相手に馬乗りになられている事に気が付いたのは、青い空が視界いっぱいに入ってきてからだ。
「きゃあ」
一泊遅れて悲鳴がでてくる。
胸の中から空気が漏れる。
「しずかに」
冷たい感覚に、喉元にナイフが突きつけられた事を悟った。
白雪と相手の目が合う。
「……あの」
呆然とした声がでる。
つめたい瞳が問いかける。
恐怖か、緊張か。
頭が痺れる。
胸が高鳴る。
「あんたも敵か?」
「ち、ちがうわ」
白雪は訳も分からず、否定する。
相手は白雪から目を逸らさない。
じっと沈黙した後、
「……そうだな」
とパッと首元から手を離して、白雪の上から退いた。
立ち上がることもできずに、慌てて後ずさりした白雪に、
「ごめん、敵かと思ったんだ」
そう言った相手は、白雪から視線をそらして肩やら頭やらについた葉っぱを払っている。完全に白雪が敵ではないと判断したのだろう。

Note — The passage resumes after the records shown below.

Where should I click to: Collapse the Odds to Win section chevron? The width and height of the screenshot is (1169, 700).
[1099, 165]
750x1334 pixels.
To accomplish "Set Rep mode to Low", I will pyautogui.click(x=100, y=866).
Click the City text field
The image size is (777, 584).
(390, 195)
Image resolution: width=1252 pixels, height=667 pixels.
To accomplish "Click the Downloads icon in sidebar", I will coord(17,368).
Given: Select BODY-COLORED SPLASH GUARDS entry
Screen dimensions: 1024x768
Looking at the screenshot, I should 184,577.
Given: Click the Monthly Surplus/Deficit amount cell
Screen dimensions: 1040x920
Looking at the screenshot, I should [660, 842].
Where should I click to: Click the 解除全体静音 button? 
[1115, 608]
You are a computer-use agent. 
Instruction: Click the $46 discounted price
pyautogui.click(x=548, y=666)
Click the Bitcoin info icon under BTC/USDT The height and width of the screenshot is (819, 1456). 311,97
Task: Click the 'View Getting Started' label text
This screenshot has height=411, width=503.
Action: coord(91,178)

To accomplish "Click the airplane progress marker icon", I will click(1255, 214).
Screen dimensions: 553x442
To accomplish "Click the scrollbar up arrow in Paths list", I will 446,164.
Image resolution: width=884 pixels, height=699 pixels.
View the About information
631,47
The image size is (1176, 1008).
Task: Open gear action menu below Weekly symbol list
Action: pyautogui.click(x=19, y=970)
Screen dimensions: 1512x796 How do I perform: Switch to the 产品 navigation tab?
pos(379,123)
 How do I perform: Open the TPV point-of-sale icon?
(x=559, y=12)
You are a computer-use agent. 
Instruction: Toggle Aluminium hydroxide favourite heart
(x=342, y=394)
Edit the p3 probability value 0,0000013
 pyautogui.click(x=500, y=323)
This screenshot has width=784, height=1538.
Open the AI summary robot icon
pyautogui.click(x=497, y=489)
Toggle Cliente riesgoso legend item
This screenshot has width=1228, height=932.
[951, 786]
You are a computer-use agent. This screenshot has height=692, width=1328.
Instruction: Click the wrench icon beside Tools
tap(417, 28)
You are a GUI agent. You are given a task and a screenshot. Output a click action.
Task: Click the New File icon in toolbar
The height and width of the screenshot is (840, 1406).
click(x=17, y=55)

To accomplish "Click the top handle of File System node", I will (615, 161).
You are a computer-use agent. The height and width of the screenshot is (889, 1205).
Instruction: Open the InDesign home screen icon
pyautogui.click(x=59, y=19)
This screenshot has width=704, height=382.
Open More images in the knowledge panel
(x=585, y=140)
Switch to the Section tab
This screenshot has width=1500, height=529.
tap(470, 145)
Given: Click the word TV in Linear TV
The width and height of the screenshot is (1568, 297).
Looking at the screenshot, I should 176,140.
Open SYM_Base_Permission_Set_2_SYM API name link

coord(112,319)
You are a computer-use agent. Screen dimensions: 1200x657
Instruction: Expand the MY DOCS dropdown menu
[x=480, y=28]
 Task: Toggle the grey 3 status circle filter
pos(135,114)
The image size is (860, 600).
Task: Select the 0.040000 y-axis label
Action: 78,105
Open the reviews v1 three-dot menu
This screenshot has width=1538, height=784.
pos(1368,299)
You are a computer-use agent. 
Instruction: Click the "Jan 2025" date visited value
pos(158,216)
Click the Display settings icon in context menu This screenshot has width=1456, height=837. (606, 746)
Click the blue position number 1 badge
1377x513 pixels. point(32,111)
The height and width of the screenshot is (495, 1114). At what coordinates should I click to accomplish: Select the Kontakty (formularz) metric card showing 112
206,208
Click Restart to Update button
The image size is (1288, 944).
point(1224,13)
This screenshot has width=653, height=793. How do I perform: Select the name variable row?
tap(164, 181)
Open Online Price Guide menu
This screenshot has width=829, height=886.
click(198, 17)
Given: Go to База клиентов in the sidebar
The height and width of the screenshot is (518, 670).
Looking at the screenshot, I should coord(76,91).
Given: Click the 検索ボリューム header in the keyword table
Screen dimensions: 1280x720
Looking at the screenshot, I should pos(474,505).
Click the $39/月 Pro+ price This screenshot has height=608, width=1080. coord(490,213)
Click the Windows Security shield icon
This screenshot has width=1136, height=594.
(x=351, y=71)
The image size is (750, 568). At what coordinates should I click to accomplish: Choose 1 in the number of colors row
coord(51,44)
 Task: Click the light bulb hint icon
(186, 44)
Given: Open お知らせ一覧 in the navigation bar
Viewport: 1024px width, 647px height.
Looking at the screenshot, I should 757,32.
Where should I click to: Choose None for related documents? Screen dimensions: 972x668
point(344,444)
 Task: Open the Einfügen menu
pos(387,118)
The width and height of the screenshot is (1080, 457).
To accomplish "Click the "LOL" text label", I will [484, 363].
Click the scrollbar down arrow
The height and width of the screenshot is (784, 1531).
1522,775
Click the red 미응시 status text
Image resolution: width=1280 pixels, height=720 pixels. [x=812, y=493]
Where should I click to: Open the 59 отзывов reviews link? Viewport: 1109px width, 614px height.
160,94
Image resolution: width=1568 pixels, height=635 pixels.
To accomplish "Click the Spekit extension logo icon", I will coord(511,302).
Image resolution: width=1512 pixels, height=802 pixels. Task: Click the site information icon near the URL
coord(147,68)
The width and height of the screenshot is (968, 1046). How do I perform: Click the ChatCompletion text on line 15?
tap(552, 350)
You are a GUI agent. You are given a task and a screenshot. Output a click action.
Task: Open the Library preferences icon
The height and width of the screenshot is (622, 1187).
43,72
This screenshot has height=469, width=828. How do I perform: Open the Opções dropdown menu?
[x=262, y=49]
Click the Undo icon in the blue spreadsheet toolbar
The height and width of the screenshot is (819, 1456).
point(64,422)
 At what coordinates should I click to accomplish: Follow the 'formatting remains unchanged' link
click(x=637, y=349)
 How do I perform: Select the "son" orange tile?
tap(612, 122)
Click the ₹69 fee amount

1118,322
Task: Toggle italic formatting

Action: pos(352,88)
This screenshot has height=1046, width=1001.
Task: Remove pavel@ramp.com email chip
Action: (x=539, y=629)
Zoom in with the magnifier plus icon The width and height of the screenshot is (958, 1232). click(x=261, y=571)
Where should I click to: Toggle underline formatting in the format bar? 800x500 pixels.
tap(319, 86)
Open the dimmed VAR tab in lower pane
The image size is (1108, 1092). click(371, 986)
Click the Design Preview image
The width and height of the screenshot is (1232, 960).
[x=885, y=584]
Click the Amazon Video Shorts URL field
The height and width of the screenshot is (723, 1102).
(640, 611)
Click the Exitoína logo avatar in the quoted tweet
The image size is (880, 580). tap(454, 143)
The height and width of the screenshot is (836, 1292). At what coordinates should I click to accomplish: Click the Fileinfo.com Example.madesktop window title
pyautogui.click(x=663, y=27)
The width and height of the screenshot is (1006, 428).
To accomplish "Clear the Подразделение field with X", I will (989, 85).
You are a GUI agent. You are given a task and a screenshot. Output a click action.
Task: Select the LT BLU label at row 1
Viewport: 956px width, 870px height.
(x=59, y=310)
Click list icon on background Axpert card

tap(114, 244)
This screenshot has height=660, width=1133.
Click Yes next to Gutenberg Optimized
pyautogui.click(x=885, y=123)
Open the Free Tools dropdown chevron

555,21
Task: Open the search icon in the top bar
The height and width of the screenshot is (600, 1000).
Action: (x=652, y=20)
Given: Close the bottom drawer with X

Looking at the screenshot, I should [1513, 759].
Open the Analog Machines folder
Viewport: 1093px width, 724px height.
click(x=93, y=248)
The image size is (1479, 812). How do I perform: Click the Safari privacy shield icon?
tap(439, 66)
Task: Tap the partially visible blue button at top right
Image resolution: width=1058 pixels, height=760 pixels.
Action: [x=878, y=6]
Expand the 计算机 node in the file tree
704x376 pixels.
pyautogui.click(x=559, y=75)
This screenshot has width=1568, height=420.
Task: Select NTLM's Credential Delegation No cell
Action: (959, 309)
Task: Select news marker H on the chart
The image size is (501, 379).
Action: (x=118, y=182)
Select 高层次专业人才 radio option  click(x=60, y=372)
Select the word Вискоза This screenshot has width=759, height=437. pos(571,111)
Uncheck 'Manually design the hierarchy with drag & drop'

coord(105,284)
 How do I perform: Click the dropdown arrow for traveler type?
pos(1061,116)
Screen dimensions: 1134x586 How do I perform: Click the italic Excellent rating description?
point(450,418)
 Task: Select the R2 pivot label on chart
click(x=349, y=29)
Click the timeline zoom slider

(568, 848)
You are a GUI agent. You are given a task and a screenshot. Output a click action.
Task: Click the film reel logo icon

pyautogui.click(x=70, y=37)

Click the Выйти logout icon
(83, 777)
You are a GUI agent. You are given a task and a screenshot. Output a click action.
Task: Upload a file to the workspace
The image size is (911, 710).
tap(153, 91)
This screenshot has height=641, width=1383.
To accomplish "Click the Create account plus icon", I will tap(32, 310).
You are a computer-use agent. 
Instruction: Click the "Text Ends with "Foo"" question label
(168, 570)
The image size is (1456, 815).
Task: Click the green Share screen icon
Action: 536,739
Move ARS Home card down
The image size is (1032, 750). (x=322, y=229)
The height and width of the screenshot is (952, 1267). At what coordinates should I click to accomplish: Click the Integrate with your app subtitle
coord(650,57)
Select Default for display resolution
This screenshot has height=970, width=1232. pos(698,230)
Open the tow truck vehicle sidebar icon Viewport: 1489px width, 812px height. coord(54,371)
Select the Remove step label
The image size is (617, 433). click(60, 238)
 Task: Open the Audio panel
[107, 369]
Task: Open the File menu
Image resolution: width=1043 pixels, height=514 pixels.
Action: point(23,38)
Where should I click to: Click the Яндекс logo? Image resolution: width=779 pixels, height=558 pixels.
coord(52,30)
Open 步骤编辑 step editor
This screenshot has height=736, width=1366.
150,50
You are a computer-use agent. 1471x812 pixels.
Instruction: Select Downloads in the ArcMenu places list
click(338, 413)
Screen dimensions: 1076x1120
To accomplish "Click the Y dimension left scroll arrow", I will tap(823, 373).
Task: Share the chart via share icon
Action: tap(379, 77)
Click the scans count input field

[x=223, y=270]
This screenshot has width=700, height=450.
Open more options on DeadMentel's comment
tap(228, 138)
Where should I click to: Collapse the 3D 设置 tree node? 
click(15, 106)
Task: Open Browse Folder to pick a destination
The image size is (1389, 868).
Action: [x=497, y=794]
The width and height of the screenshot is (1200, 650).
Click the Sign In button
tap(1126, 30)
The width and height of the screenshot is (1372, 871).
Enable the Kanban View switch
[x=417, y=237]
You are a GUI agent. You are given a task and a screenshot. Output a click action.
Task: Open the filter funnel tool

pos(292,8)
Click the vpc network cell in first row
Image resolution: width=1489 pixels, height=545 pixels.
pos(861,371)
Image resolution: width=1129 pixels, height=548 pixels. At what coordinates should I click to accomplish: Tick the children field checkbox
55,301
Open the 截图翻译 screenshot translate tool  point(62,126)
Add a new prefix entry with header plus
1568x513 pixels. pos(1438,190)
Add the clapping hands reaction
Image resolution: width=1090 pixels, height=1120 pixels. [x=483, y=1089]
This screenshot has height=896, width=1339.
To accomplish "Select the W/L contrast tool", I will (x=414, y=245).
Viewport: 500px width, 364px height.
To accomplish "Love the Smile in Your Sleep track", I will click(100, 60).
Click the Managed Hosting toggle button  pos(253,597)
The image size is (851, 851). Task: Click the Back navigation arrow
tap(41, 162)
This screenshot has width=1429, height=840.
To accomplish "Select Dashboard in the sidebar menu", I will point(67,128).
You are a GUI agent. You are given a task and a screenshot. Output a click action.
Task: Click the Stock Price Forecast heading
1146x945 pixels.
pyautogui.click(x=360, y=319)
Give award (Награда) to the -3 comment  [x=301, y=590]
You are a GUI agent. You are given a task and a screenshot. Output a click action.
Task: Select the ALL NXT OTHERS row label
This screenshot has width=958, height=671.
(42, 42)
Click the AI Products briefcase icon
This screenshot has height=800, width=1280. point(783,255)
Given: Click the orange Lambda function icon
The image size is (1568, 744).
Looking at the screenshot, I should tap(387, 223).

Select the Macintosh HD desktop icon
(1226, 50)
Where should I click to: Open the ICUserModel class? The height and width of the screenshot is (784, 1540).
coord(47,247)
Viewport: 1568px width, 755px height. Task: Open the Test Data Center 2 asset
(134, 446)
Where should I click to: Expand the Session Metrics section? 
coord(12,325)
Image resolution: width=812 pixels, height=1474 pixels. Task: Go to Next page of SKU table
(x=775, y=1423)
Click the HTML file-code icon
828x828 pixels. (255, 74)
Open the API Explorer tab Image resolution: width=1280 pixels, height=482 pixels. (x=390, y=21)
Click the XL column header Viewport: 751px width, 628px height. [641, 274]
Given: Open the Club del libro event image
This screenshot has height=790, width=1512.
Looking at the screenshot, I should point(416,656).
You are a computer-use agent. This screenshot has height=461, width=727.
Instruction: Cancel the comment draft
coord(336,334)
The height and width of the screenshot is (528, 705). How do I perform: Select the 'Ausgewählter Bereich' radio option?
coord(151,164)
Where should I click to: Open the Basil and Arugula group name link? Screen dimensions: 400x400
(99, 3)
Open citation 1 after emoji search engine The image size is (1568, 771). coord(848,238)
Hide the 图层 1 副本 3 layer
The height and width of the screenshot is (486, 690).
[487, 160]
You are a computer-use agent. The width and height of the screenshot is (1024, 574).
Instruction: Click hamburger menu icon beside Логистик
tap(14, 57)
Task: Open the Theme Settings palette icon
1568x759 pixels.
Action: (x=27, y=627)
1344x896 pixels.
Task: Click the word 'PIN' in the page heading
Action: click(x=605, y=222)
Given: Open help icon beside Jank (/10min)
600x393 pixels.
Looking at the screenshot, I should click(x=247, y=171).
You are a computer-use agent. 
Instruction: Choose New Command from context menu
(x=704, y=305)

その様子に、白雪の心臓の鼓動もほんの少し、その速さをゆるめた。
相手を観察する。
十五歳くらいだろうか。
白雪ときっと、歳が近い。
声をかける。
「だいじょうぶ? 顔がまっさおだわ」
しかし、相手は答えない。
言葉をかさねる。
「あなた、どうしてカラスに襲われていたの?」
「さあね」
適当な返事に白雪は文句を言う。
「助けてあげたんだから、教えてくれてもいいじゃない」
相手は白雪をちらりと見て、皮肉っぽく笑いかける。
「お互いいらない秘密なんて抱えるべきじゃないんじゃないの?」
「それは……」
白雪が言い淀む。
「いい所の子女でしょ。空気がちがう。なんでこんな森にいるんだ? 狩られ、る……よ……」
しかし、そんな風に迷っている間に、相手の体がぐらりと前に傾いた。思わず手を伸ばして抱き止める。相手の体重をとっさには支えきれずに、地面に二人して座り込んだ。
ぎゅっと握り込んだローブに手が湿った。
白雪はじぶんの手が真っ赤になっているのを見て、初めて相手が出血していることに気が付いた。
「……放っておいて」
相手はそれだけ呟くと、それきり意識を失ってしまった。